> **Set problem**: Reproduce the data from the line containing "The image size is (1812, 1101)." through the end of the data, with both ends included, omitting the pictures.

Records from a dataset:
__________________________________________________

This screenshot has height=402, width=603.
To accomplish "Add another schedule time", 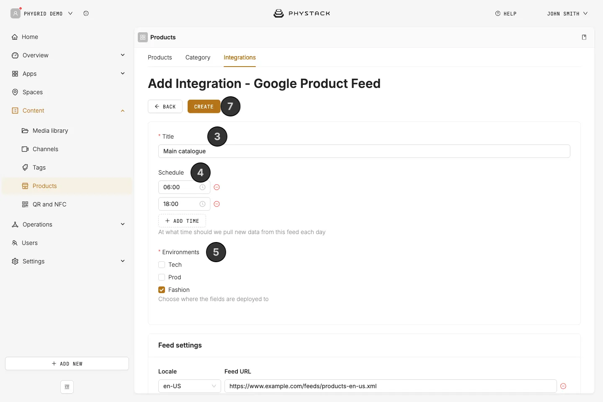I will click(x=182, y=221).
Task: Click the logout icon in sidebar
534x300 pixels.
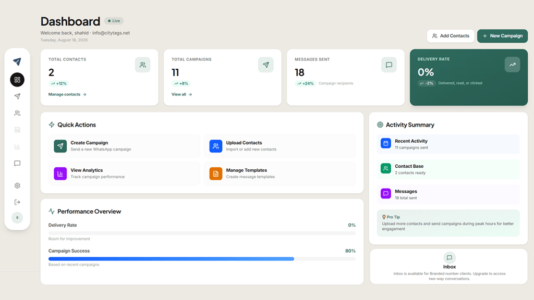Action: [x=17, y=202]
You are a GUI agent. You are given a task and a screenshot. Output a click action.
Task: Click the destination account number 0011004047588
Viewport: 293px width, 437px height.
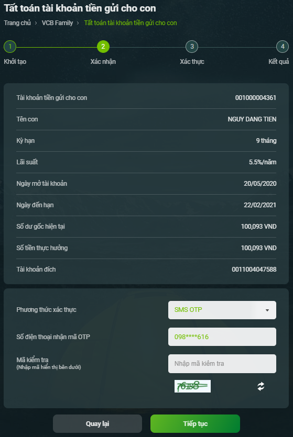coord(254,269)
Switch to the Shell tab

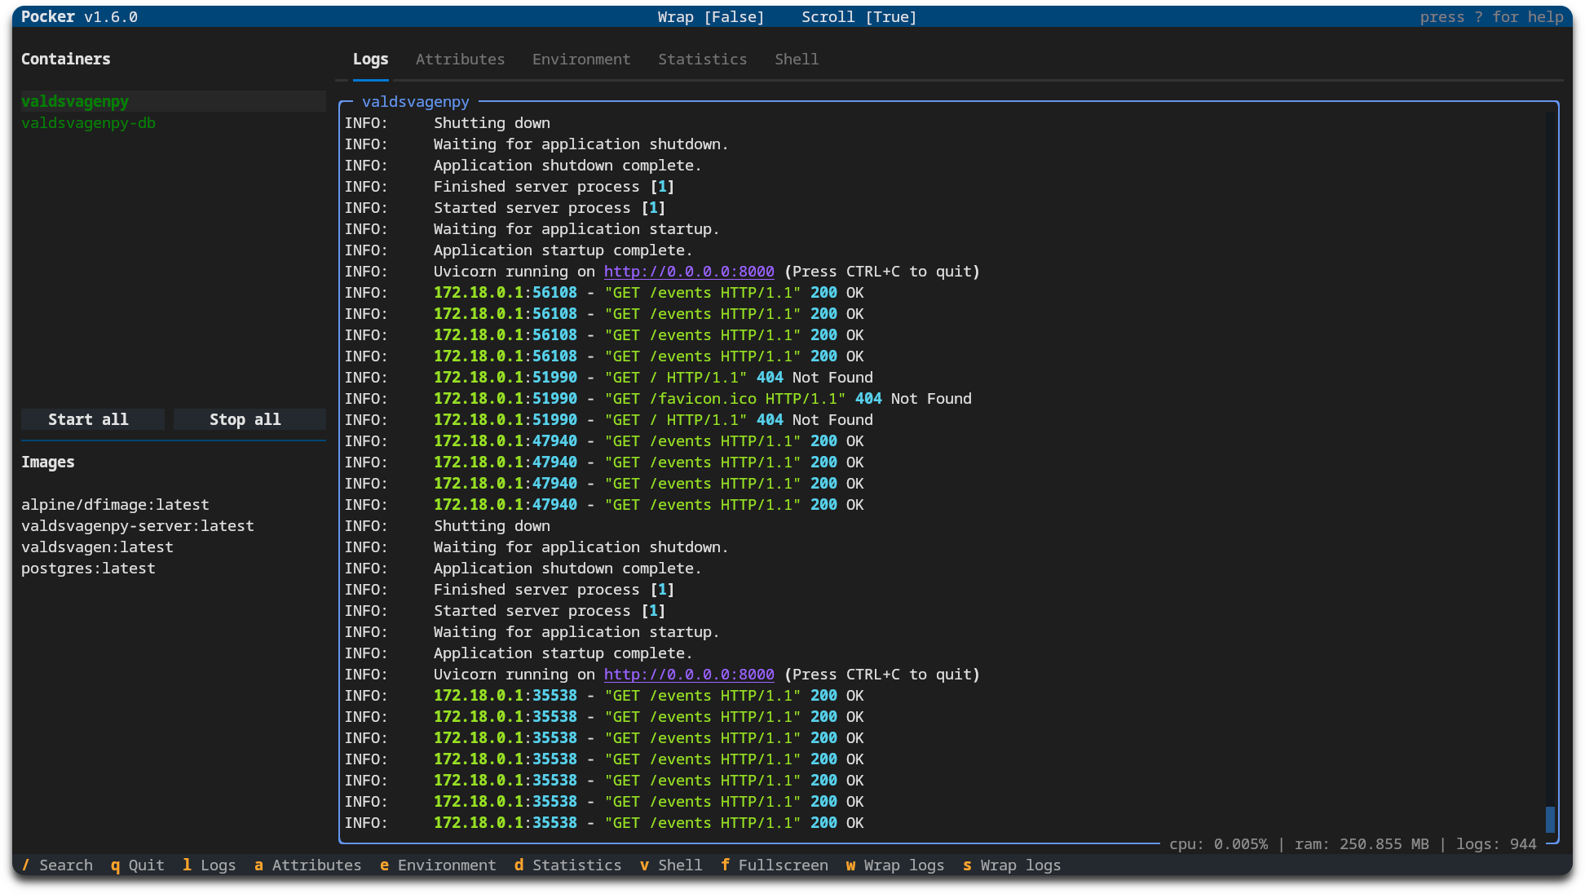tap(796, 60)
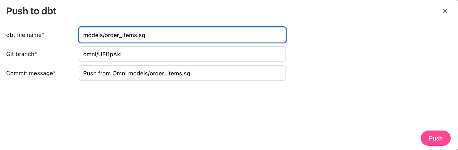Viewport: 458px width, 150px height.
Task: Select the Commit message text box
Action: tap(182, 73)
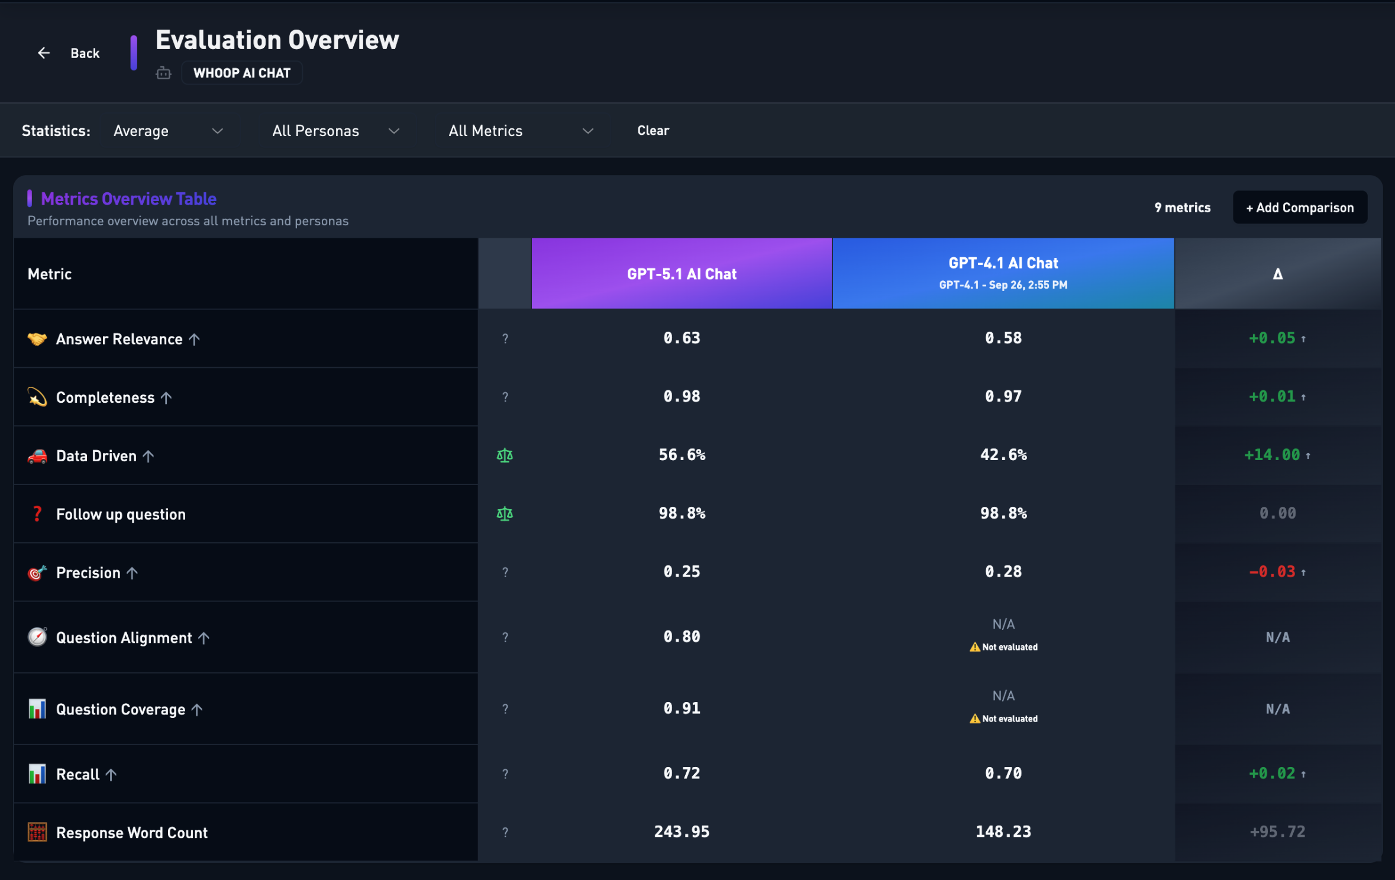Click the robot icon beside WHOOP AI CHAT
Screen dimensions: 1395x880
coord(163,73)
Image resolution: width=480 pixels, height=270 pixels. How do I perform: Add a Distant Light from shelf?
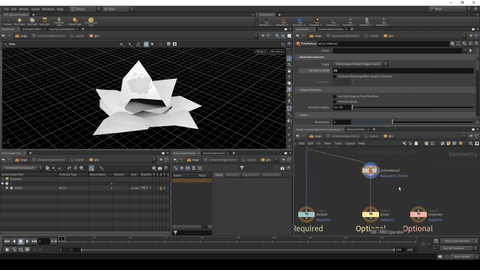(75, 21)
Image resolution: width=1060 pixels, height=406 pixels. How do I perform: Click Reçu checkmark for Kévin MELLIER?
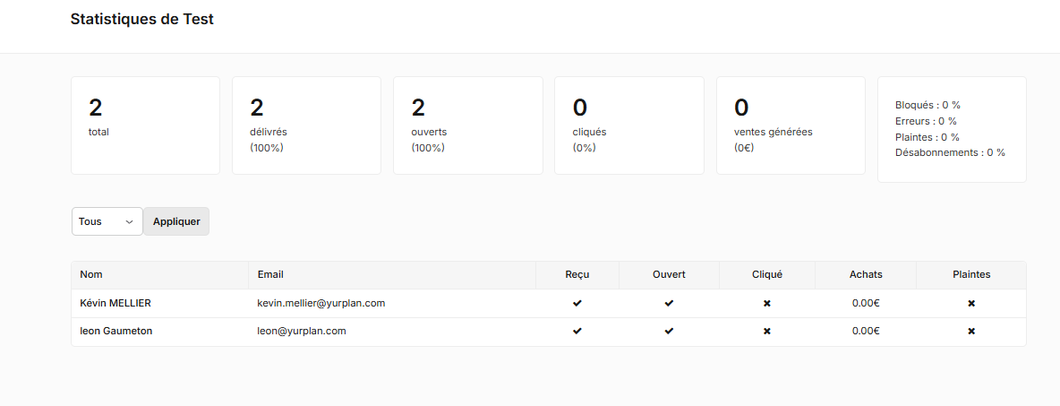(x=577, y=304)
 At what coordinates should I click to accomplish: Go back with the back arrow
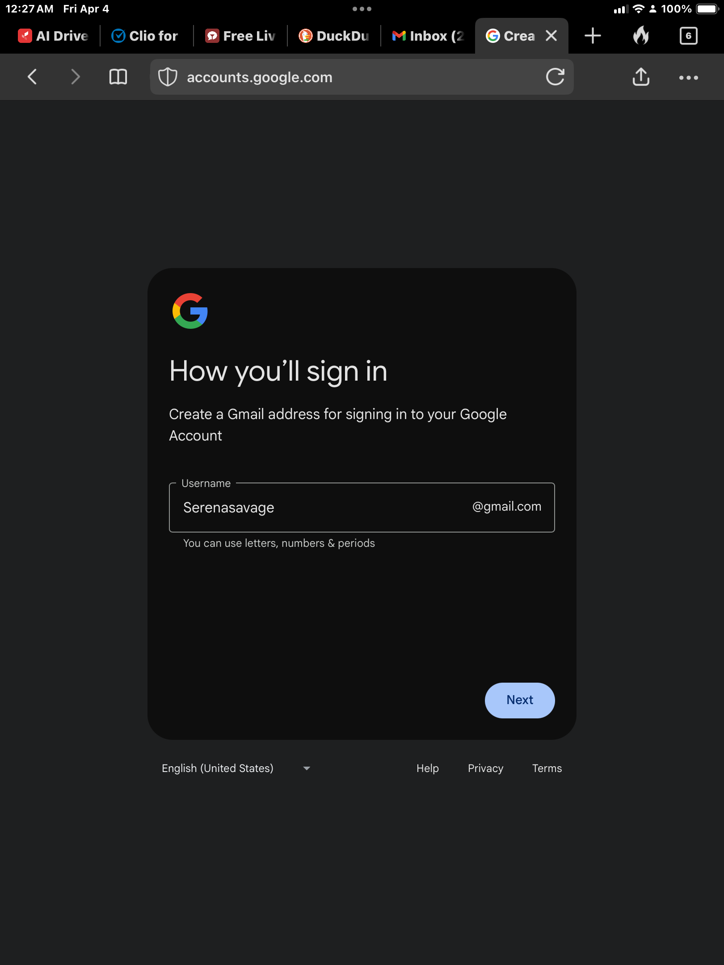[32, 77]
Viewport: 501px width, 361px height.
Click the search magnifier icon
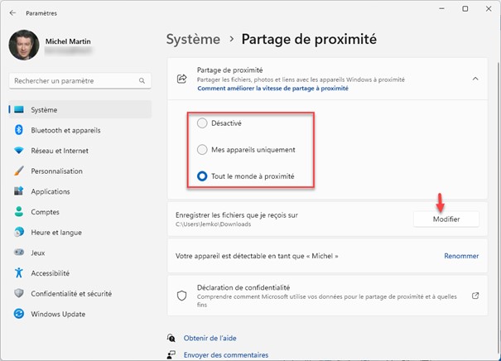click(142, 81)
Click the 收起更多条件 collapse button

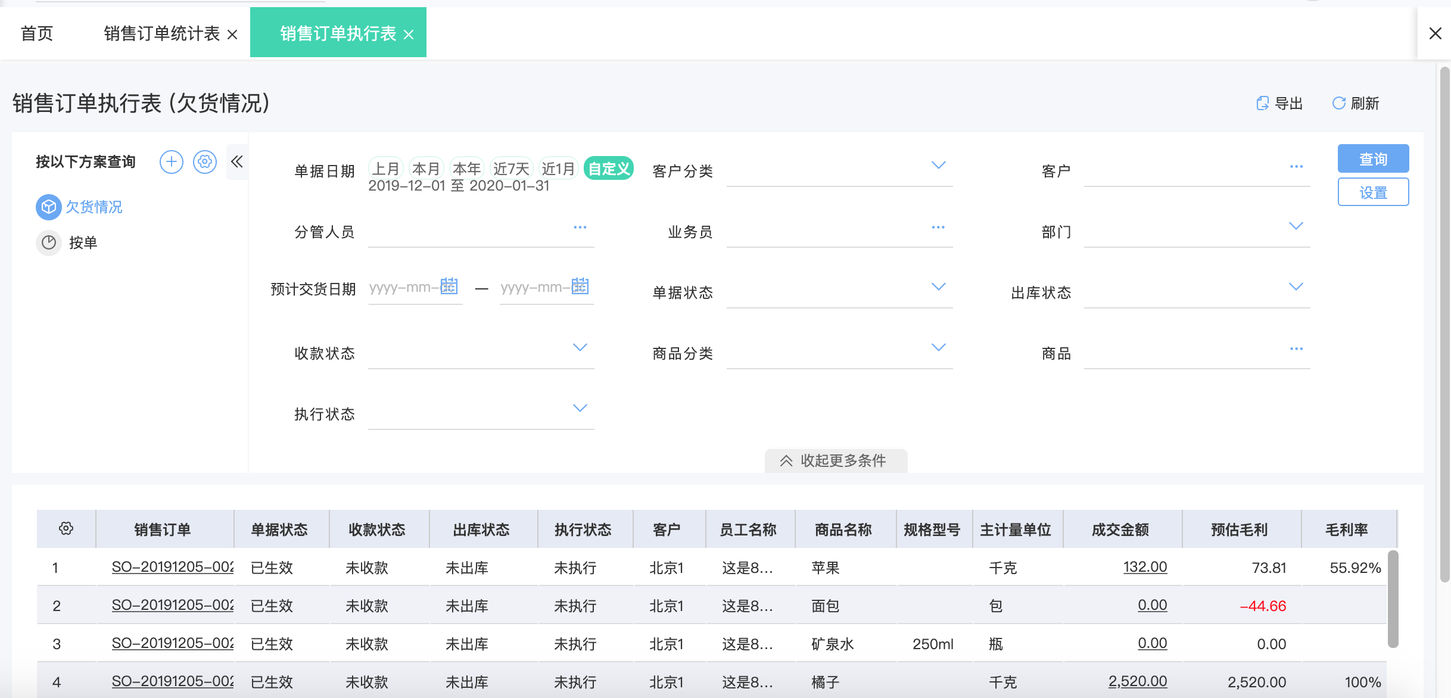point(832,460)
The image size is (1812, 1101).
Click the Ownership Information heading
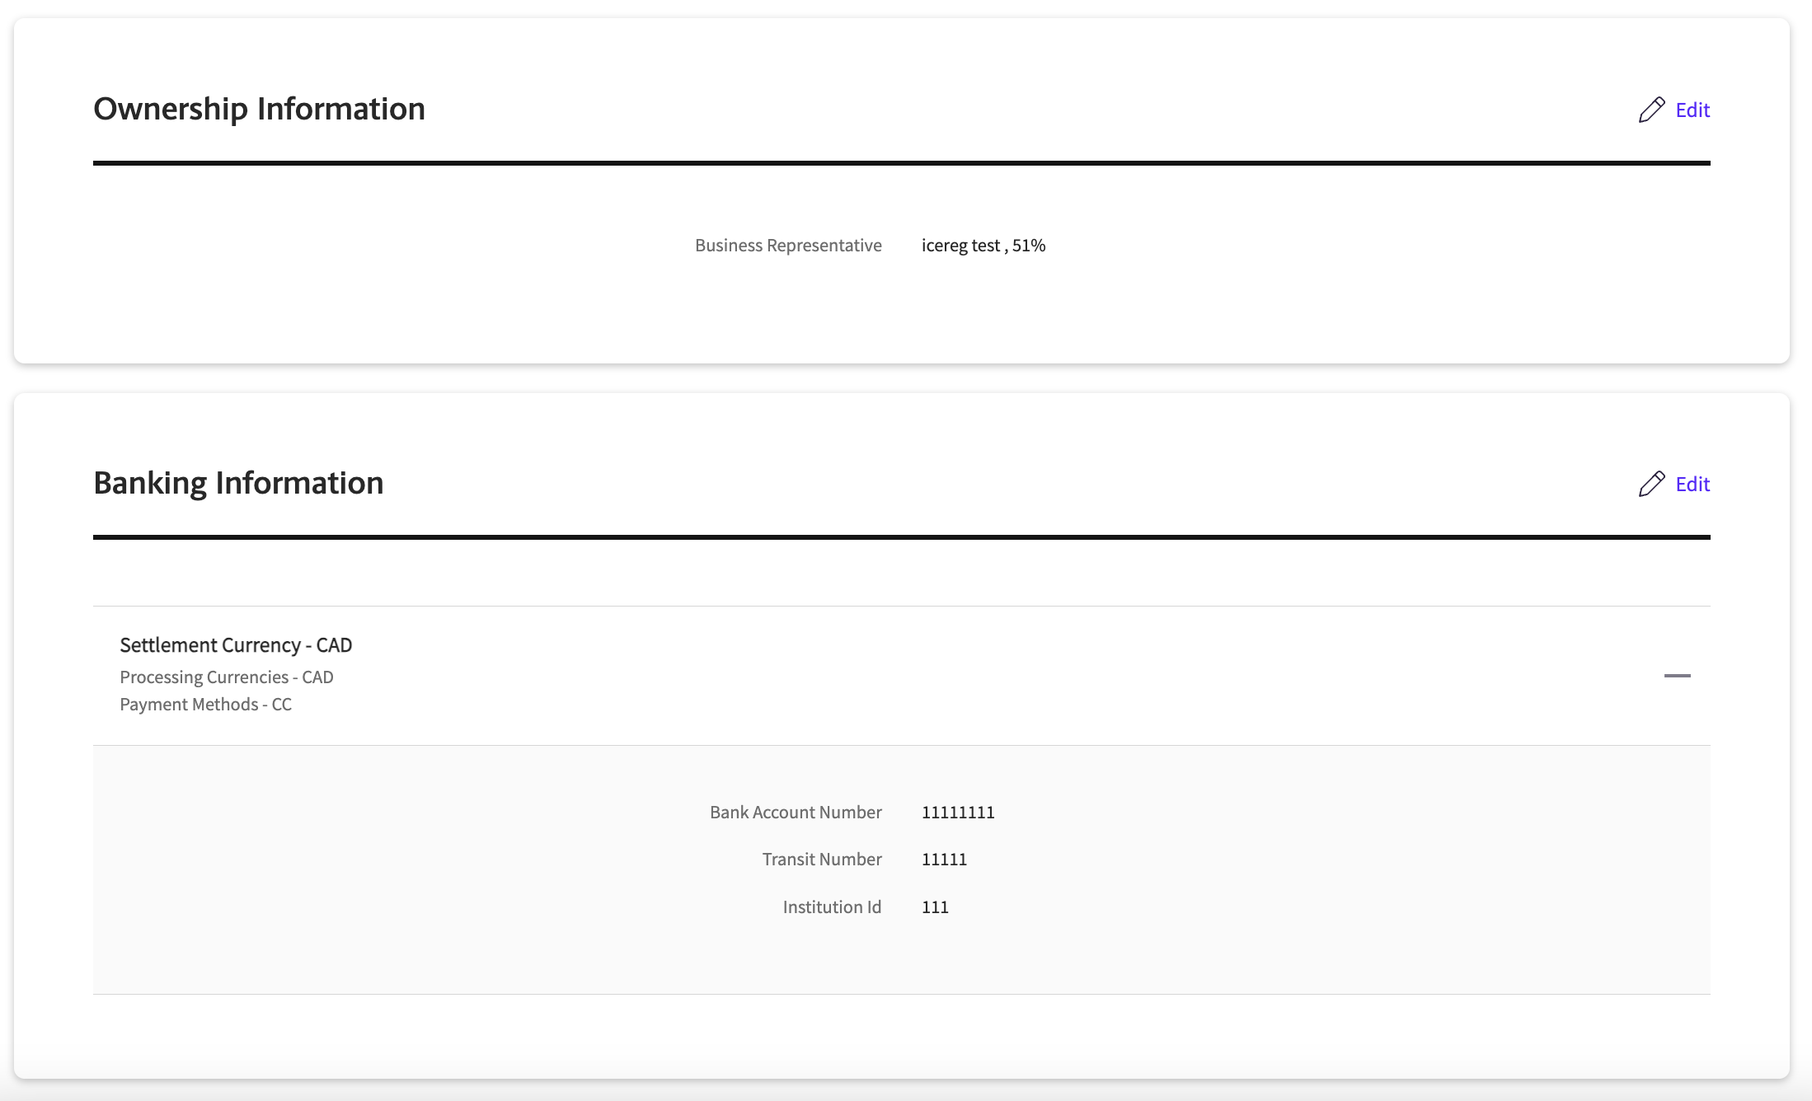point(259,109)
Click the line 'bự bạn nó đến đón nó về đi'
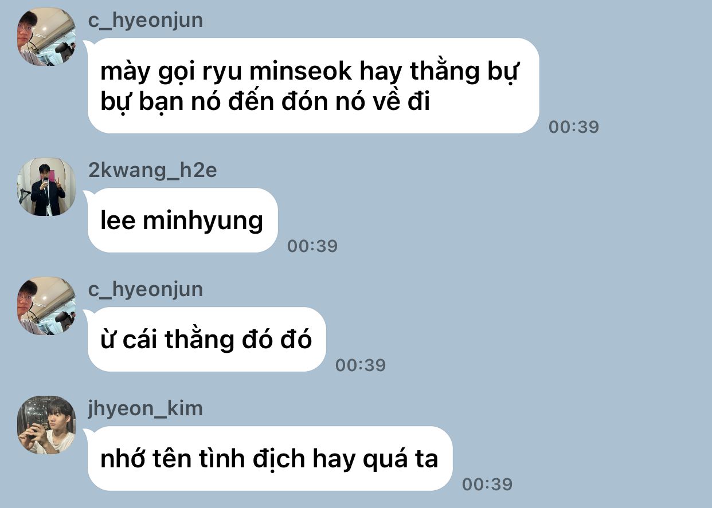This screenshot has height=508, width=712. pos(265,101)
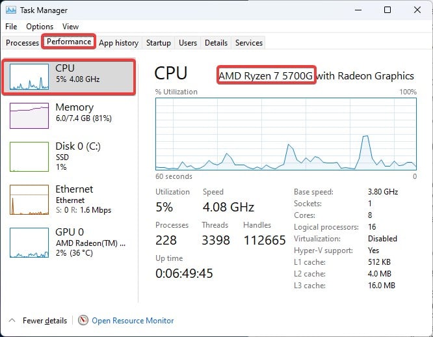Select the CPU usage graph thumbnail
The image size is (433, 337).
click(x=29, y=77)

__________________________________________________

> **Right answer**:
The image size is (1812, 1101).
Click the Ownership Information heading
point(259,109)
Click the line 'bự bạn nó đến đón nó về đi'
This screenshot has height=508, width=712. pos(265,101)
Select the CPU usage graph thumbnail
The image size is (433, 337).
click(x=29, y=77)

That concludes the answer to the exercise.